DATASET ENTRIES:
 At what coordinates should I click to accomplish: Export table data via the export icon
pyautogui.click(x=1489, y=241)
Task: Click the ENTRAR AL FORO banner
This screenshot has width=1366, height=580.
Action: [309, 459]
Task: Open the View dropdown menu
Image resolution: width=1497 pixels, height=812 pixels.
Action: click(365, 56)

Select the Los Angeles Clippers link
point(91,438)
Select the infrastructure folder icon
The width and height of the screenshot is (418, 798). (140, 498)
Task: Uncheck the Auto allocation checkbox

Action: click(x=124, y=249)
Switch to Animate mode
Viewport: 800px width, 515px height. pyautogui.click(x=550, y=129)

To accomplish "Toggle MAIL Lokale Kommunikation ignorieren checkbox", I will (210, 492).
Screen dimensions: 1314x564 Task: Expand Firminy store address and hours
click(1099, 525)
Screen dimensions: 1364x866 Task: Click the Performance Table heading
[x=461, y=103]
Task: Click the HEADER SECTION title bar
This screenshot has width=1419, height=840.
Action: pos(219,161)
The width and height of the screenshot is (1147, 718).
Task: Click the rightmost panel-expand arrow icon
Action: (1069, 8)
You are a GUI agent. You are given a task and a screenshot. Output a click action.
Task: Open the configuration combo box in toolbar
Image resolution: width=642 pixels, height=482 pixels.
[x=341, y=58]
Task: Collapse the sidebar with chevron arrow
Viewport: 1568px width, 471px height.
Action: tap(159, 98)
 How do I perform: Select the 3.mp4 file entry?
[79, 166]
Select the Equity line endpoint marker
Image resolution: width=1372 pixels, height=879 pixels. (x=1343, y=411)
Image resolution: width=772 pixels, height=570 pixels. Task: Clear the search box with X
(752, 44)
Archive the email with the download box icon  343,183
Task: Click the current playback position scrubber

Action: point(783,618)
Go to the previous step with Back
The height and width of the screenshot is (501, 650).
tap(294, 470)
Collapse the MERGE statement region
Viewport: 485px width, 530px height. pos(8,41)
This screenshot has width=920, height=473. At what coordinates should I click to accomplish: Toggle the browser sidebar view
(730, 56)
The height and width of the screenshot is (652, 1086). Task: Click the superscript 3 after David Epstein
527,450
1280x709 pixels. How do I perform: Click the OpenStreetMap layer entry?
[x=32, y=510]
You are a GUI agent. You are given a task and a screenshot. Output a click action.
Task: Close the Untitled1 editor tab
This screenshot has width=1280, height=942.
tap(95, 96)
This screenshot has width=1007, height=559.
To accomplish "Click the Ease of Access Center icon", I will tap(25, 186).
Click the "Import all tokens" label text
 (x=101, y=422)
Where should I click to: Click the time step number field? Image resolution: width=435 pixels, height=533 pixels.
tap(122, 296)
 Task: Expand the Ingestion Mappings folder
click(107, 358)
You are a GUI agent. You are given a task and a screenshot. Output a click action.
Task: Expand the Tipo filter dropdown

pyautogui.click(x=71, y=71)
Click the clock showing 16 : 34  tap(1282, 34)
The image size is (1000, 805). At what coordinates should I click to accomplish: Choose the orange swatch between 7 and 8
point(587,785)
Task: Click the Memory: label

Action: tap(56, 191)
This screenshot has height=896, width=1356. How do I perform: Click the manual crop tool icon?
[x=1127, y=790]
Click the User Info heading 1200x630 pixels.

WHAT IS BEING ASKED:
Reproduce the lines above verbatim, from the first to the last, without changing any character.

OUTPUT OF THE TASK:
 At what coordinates should I click to accomplish: Export table data via the export icon
pyautogui.click(x=1489, y=241)
Task: Click the ENTRAR AL FORO banner
This screenshot has width=1366, height=580.
Action: [309, 459]
Task: Open the View dropdown menu
Image resolution: width=1497 pixels, height=812 pixels.
Action: click(365, 56)

Select the Los Angeles Clippers link
point(91,438)
Select the infrastructure folder icon
The width and height of the screenshot is (418, 798). (140, 498)
Task: Uncheck the Auto allocation checkbox

Action: click(x=124, y=249)
Switch to Animate mode
Viewport: 800px width, 515px height. pyautogui.click(x=550, y=129)

To accomplish "Toggle MAIL Lokale Kommunikation ignorieren checkbox", I will (210, 492).
Screen dimensions: 1314x564 Task: Expand Firminy store address and hours
click(1099, 525)
Screen dimensions: 1364x866 Task: Click the Performance Table heading
[x=461, y=103]
Task: Click the HEADER SECTION title bar
This screenshot has width=1419, height=840.
Action: pos(219,161)
The width and height of the screenshot is (1147, 718).
Task: Click the rightmost panel-expand arrow icon
Action: (1069, 8)
You are a GUI agent. You are given a task and a screenshot. Output a click action.
Task: Open the configuration combo box in toolbar
Image resolution: width=642 pixels, height=482 pixels.
[x=341, y=58]
Task: Collapse the sidebar with chevron arrow
Viewport: 1568px width, 471px height.
Action: tap(159, 98)
 How do I perform: Select the 3.mp4 file entry?
[79, 166]
Select the Equity line endpoint marker
Image resolution: width=1372 pixels, height=879 pixels. (x=1343, y=411)
Image resolution: width=772 pixels, height=570 pixels. Task: Clear the search box with X
(752, 44)
Archive the email with the download box icon  343,183
Task: Click the current playback position scrubber

Action: point(783,618)
Go to the previous step with Back
The height and width of the screenshot is (501, 650).
tap(294, 470)
Collapse the MERGE statement region
Viewport: 485px width, 530px height. pos(8,41)
This screenshot has width=920, height=473. At what coordinates should I click to accomplish: Toggle the browser sidebar view
(730, 56)
The height and width of the screenshot is (652, 1086). Task: Click the superscript 3 after David Epstein
527,450
1280x709 pixels. How do I perform: Click the OpenStreetMap layer entry?
[x=32, y=510]
You are a GUI agent. You are given a task and a screenshot. Output a click action.
Task: Close the Untitled1 editor tab
This screenshot has width=1280, height=942.
tap(95, 96)
This screenshot has width=1007, height=559.
To accomplish "Click the Ease of Access Center icon", I will tap(25, 186).
Click the "Import all tokens" label text
 (x=101, y=422)
Where should I click to: Click the time step number field? Image resolution: width=435 pixels, height=533 pixels.
tap(122, 296)
 Task: Expand the Ingestion Mappings folder
click(107, 358)
You are a GUI agent. You are given a task and a screenshot. Output a click action.
Task: Expand the Tipo filter dropdown

pyautogui.click(x=71, y=71)
Click the clock showing 16 : 34  tap(1282, 34)
The image size is (1000, 805). At what coordinates should I click to accomplish: Choose the orange swatch between 7 and 8
point(587,785)
Task: Click the Memory: label

Action: tap(56, 191)
This screenshot has height=896, width=1356. How do I perform: Click the manual crop tool icon?
[x=1127, y=790]
Click the User Info heading 1200x630 pixels.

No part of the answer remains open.